Records contained in a dataset
==*==

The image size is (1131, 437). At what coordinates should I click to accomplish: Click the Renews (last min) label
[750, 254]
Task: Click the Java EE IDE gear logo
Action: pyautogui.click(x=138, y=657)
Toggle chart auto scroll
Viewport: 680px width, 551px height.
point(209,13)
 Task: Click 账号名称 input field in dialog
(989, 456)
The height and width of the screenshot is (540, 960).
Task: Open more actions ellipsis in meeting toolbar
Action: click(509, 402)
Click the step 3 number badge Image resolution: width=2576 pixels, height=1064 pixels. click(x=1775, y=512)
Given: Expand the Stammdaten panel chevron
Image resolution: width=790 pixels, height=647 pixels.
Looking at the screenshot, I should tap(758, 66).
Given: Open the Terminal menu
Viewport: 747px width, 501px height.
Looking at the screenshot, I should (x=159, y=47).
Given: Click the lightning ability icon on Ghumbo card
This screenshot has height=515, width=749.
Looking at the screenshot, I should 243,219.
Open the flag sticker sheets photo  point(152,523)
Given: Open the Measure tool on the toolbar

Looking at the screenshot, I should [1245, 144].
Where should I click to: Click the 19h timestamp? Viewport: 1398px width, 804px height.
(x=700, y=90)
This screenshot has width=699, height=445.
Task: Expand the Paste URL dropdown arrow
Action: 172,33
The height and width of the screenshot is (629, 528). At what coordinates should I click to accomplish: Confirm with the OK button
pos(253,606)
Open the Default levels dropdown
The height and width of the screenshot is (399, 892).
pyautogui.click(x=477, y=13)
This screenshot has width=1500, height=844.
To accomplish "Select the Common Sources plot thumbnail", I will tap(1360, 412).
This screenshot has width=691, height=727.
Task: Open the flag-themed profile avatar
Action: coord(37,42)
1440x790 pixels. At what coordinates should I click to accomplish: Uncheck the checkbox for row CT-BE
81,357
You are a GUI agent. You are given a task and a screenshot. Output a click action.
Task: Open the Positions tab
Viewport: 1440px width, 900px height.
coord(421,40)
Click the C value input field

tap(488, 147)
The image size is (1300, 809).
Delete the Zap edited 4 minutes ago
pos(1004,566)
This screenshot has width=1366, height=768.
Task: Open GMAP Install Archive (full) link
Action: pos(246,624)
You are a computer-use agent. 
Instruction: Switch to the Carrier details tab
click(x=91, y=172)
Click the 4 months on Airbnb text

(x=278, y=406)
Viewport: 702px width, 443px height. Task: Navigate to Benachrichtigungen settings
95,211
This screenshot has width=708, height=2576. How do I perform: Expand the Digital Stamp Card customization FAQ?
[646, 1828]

==*==

▸ About this task:
Return every line above in which the string "agent" occurs.

▸ Written solution:
You are a GUI agent. You are given a task and a screenshot. Output a click action.
You are a computer-use agent. 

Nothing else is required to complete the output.